Large numbers of Blood brothers, human or near human warriors, crawled over the terrain, with practised stealth, blades ready. Unskilled but enthusiastic Initiates gathered in number too big too count, cheers, chants, firing bursts and collisions destroying any illusion of understanding stealth. Scattered throughout these ranks stood other hybrids, keeping the inexperienced noise down and boosting morale. Brood Comrades, no longer as impressive without vehicles for stealth reasons, milled around, readying the heavy and special weapons that protected them from tanks, walkers and at range.

A bit of infighting restored order to the younger members, making stealthy advance possible.

"We move.

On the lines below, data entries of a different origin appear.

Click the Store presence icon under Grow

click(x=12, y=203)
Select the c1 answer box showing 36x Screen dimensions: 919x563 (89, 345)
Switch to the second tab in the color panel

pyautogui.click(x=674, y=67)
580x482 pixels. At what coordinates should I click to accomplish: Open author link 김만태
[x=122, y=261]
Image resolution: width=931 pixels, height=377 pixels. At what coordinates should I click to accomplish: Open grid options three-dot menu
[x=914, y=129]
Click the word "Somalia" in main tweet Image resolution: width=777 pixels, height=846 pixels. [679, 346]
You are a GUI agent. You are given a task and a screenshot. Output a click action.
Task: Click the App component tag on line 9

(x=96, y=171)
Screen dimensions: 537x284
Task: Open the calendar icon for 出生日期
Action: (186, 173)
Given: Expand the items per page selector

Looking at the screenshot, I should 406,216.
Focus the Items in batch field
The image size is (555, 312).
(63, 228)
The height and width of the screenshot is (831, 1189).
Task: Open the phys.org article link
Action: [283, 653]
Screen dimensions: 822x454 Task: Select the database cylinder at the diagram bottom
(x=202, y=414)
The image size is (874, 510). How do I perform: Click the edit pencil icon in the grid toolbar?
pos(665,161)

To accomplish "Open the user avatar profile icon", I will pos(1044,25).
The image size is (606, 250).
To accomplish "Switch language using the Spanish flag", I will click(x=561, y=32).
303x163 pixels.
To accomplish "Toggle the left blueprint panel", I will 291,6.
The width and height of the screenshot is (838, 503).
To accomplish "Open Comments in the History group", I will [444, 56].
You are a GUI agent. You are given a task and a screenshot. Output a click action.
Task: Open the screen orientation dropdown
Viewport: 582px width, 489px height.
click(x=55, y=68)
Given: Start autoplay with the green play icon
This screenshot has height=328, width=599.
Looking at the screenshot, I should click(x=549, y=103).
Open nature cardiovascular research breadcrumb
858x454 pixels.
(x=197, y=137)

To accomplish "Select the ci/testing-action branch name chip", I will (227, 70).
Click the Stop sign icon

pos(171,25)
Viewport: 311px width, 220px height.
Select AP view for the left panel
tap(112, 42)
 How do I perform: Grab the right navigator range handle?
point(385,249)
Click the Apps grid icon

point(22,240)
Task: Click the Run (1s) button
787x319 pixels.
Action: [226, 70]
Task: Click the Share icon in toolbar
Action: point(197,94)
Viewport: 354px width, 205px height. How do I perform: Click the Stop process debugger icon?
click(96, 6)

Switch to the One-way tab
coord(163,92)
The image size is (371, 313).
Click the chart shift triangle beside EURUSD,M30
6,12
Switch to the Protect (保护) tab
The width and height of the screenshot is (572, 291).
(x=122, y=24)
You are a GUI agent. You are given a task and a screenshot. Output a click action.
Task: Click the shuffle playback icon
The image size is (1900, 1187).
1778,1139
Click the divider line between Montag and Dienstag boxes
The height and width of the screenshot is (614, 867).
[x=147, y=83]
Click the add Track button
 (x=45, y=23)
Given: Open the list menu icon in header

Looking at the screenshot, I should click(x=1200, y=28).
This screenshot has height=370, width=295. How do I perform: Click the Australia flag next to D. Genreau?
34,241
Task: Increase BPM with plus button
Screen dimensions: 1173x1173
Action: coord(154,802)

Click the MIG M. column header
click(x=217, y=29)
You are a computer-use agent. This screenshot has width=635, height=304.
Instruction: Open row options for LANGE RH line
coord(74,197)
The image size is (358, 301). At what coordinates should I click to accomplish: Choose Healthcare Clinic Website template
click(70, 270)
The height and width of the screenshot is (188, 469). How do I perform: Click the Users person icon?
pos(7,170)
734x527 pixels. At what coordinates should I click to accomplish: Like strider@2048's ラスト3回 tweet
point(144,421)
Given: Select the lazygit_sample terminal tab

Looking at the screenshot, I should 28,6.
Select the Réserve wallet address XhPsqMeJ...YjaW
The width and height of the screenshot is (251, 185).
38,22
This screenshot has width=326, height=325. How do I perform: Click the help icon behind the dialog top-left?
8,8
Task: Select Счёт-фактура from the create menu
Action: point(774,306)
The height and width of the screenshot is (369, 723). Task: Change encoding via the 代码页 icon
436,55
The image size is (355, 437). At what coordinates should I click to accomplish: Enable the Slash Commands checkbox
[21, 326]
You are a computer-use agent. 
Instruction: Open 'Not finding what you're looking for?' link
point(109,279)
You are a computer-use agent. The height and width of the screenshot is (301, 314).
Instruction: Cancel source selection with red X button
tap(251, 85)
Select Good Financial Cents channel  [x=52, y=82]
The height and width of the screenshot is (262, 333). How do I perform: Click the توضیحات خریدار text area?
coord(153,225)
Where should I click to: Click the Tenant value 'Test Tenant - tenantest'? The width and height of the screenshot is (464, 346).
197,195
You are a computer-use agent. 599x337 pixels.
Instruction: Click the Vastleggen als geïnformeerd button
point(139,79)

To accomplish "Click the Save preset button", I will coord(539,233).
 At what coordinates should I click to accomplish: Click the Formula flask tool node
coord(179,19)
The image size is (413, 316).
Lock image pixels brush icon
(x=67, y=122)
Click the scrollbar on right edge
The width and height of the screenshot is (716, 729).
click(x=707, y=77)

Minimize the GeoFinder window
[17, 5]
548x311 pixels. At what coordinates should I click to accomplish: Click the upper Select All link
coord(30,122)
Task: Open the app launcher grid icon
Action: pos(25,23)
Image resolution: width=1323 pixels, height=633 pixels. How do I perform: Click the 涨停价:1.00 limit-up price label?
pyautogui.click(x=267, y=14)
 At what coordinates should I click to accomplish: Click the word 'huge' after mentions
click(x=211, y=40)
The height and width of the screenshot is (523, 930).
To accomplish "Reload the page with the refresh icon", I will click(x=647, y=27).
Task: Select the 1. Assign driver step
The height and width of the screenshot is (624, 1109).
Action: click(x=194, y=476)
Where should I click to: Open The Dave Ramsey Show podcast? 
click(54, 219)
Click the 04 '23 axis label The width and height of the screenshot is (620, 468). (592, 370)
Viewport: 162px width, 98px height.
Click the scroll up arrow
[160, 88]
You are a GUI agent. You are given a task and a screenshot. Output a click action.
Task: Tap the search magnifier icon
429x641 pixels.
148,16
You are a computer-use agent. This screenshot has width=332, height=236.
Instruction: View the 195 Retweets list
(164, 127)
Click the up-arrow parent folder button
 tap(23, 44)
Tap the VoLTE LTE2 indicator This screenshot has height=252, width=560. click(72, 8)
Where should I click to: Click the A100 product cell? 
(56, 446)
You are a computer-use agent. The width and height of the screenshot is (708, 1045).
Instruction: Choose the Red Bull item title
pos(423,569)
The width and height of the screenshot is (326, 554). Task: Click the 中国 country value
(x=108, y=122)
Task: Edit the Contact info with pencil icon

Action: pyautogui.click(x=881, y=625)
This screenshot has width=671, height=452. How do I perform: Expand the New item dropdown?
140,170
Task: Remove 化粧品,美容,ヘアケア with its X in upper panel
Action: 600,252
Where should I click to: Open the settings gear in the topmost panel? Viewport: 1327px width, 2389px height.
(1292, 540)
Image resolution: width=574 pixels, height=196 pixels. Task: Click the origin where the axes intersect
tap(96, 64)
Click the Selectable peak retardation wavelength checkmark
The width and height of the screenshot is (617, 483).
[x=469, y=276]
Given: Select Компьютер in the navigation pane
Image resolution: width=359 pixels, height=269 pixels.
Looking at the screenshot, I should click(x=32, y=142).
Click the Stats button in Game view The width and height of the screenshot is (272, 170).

All s-stay behind me." said the 'Devourer', turning back to the direction of advance. A small furry beast, being unfamiliar with the planet it remained unrecognised, hopped in front of the 'Devourers' carefully watching face. Distracted from his scouting job he began to stare the beast in the eyes.

"You ssshall make a quick morsshall. I sshall not fight hungry, oh no that could never do."

Focusing his eyes began to mesmerise the creature, locking it into a still position. Sedated he jabbed his 'stealer claws into it, dragging it toward his hungry mouth.

His hunger satisfied, for the moment, he resumed the silent march forwards.


----------



## luthorharkon (Nov 2, 2007)

*Nutz*

Giving the last ork a good boot (which somehow restored order) Nutz stomped back to the mekshop. Dokta Orkenstein was working on a large cannon. A multitude of wires flowing out of it's crevices and around it, connecting to multiple generators and one even led to an extremely bloated squig that was slumped on the floor, bearing an expression of sorts, that could only be recognised as pure exasperation.

He turned to the frantic ork mechanic, _"Hawh long til dis is f'nish'd"_ he asked impatiently. _"Abawoot Wun Maw Daye"_, the mech cackled.

That was good news. If that stupid Gorgrim didn't show up in time he would would have something that would more than make up for the missing boyz.
_"An' iv he duz show'up", said Nutz speaking aloud, "I kun alwayz yooz it un 'im afftuwudz!"_


----------



## bloodthrister (Mar 29, 2008)

a drop pod fell from the sky.

once landed the doors opened and canser came out of it with his squad. ''_Time to kill the false emperor's children!_''


----------



## thomas2 (Nov 4, 2007)

The cult force moved forwards, with a stealth unknown to the other forces.

"Yessss, they be Orks. Did you's hear that? A dissstinct waagh. Not good eating, not for eating at all, and their'ss lotss of them. Hard to allysss as well. We avoid them."

Dark streaks stained the sky, causing fumbling of weapons.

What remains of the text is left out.